Но это оказался вовсе не Тальберг. Три двери прогремели, и глухо на лестнице прозвучал Николкин удивленный голос. Голос в ответ. За голосами по лестнице стали переваливаться кованые сапоги и приклад. Дверь в переднюю впустила холод, и перед Алексеем и Еленой очутилась высокая, широкоплечая фигура в шинели до пят и в защитных погонах с тремя поручичьими звездами химическим карандашом. Башлык заиндевел, а тяжелая винтовка с коричневым штыком заняла всю переднюю.
- Здравствуйте, - пропела фигура хриплым тенором и закоченевшими пальцами ухватилась за башлык.
- Витя!
Николка помог фигуре распутать концы, капюшон слез, за капюшоном блин офицерской фуражки с потемневшей кокардой, и оказалась над громадными плечами голова поручика Виктора Викторовича Мышлаевского. Голова эта была очень красива, странной и печальной и привлекательной красотой давней, настоящей породы и вырождения. Красота в разных по цвету, смелых глазах, в длинных ресницах. Нос с горбинкой, губы гордые, лоб бел и чист, без особых примет. Но вот, один уголок рта приспущен печально, и подбородок косовато срезан так, словно у скульптора, лепившего дворянское лицо, родилась дикая фантазия откусить пласт глины и оставить мужественному лицу маленький и неправильный женский подбородок.
- Откуда ты?
- Откуда?
- Осторожнее, - слабо ответил Мышлаевский, - не разбей. Там бутылка водки.

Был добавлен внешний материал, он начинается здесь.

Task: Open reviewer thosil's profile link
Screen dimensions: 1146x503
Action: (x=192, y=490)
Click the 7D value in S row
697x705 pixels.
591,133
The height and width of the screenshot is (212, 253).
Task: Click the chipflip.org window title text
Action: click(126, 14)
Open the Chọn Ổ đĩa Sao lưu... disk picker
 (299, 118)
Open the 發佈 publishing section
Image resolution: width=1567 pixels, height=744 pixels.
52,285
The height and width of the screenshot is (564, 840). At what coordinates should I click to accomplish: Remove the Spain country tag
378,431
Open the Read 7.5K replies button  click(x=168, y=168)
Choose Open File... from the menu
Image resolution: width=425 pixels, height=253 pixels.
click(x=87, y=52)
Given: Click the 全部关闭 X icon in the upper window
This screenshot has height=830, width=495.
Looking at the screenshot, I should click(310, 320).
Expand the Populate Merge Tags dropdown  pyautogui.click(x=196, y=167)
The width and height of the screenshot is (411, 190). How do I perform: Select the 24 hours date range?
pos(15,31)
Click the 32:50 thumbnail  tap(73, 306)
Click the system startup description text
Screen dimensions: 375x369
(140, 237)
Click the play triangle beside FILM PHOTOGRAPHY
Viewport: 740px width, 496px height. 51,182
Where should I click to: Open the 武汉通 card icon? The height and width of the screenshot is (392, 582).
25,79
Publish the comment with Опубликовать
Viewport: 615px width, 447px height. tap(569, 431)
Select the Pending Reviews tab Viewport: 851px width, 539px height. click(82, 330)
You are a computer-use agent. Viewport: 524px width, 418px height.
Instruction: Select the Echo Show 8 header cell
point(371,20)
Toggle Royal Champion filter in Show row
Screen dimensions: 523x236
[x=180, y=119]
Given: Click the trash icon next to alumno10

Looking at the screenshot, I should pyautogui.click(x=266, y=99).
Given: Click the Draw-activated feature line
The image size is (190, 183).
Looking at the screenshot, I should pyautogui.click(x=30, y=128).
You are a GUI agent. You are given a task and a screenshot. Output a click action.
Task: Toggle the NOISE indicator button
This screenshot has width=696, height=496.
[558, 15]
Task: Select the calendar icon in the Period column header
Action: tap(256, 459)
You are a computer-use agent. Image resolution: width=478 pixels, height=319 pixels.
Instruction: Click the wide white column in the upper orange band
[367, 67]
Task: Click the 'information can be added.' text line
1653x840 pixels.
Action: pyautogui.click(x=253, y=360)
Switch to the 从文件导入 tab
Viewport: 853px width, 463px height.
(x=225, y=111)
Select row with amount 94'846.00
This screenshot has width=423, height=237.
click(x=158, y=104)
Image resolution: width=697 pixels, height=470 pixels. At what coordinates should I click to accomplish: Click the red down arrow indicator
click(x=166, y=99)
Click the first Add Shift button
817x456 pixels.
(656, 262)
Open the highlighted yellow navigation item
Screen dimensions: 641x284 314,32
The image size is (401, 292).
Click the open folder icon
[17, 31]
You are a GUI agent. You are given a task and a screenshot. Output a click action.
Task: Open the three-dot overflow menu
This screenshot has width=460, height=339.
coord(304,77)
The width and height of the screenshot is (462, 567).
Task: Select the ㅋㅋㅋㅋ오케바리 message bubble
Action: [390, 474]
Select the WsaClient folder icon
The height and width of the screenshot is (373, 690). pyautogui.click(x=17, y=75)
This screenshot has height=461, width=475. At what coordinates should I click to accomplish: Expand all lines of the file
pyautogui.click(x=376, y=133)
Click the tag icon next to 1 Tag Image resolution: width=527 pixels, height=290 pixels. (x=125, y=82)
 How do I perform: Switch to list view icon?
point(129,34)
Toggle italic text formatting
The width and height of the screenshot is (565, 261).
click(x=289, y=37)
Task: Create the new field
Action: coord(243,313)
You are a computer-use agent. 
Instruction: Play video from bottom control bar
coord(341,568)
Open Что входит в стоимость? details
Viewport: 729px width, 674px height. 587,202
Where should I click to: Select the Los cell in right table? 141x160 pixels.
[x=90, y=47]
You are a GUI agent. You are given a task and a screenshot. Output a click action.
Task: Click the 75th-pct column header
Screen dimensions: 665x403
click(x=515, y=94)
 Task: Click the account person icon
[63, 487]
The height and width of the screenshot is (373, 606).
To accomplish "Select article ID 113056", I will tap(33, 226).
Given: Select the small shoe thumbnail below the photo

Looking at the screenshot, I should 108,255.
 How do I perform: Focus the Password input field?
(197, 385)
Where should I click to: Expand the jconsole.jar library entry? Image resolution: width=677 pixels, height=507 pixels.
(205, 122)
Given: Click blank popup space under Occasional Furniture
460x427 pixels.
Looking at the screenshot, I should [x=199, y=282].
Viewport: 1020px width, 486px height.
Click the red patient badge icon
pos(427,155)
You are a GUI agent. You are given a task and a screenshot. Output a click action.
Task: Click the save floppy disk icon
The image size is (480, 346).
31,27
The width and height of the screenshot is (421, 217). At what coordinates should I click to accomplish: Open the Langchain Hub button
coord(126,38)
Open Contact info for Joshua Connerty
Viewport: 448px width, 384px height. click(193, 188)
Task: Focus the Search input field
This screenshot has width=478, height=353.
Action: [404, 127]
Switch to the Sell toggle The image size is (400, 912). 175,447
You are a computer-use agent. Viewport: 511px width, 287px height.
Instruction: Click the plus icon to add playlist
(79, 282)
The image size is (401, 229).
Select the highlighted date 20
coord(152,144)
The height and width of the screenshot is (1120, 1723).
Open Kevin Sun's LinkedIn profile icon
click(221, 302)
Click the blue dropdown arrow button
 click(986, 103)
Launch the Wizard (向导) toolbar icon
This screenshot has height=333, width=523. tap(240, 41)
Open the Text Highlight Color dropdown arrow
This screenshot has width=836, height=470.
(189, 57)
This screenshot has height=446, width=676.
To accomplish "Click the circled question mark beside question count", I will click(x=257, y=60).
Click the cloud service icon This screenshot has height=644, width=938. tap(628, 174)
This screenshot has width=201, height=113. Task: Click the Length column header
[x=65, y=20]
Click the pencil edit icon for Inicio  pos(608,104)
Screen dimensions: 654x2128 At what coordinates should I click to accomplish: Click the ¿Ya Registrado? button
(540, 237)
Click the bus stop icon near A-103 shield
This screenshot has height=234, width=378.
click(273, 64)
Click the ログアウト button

Николка бережно повесил тяжелую шинель, из кармана которой выглядывало горлышко в обрывке газеты. Затем повесил тяжелый маузер в деревянной кобуре, покачнув стойку с оленьими рогами. Тогда лишь Мышлаевский повернулся к Елене, руку поцеловал и сказал:
- Из-под Красного Трактира. Позволь, Лена, ночевать. Не дойду домой.
- Ах, боже мой, конечно.
Мышлаевский вдруг застонал, пытался подуть на пальцы, но губы его не слушались. Белые брови и поседевшая инеем бархатка подстриженных усов начали таять, лицо намокло. Турбин-старший расстегнул френч, прошелся по шву, вытягивая грязную рубашку.
- Ну, конечно… Полно. Кишат.
- Вот что, - испуганная Елена засуетилась, забыла Тальберга на минуту, - Николка, там в кухне дрова. Беги зажигай колонку. Эх, горе-то, что Анюту я отпустила. Алексей, снимай с него френч, живо.
В столовой у изразцов Мышлаевский, дав волю стонам, повалился на стул. Елена забегала и загремела ключами. Турбин и Николка, став на колени, стягивали с Мышлаевского узкие щегольские сапоги с пряжками на икрах.
- Легче… Ох, легче…
Размотались мерзкие пятнистые портянки. Под ними лиловые шелковые носки. Френч Николка тотчас отправил на холодную веранду - пусть дохнут вши. Мышлаевский, в грязнейшей батистовой сорочке, перекрещенной черными подтяжками, в синих бриджах со штрипками, стал тонкий и черный, больной и жалкий. Посиневшие ладони зашлепали, зашарили по изразцам.
Слух… грозн…
наст… банд…
Влюбился… мая…
- Что же это за подлецы! - закричал Турбин. - Неужели же они не могли дать вам валенки и полушубки?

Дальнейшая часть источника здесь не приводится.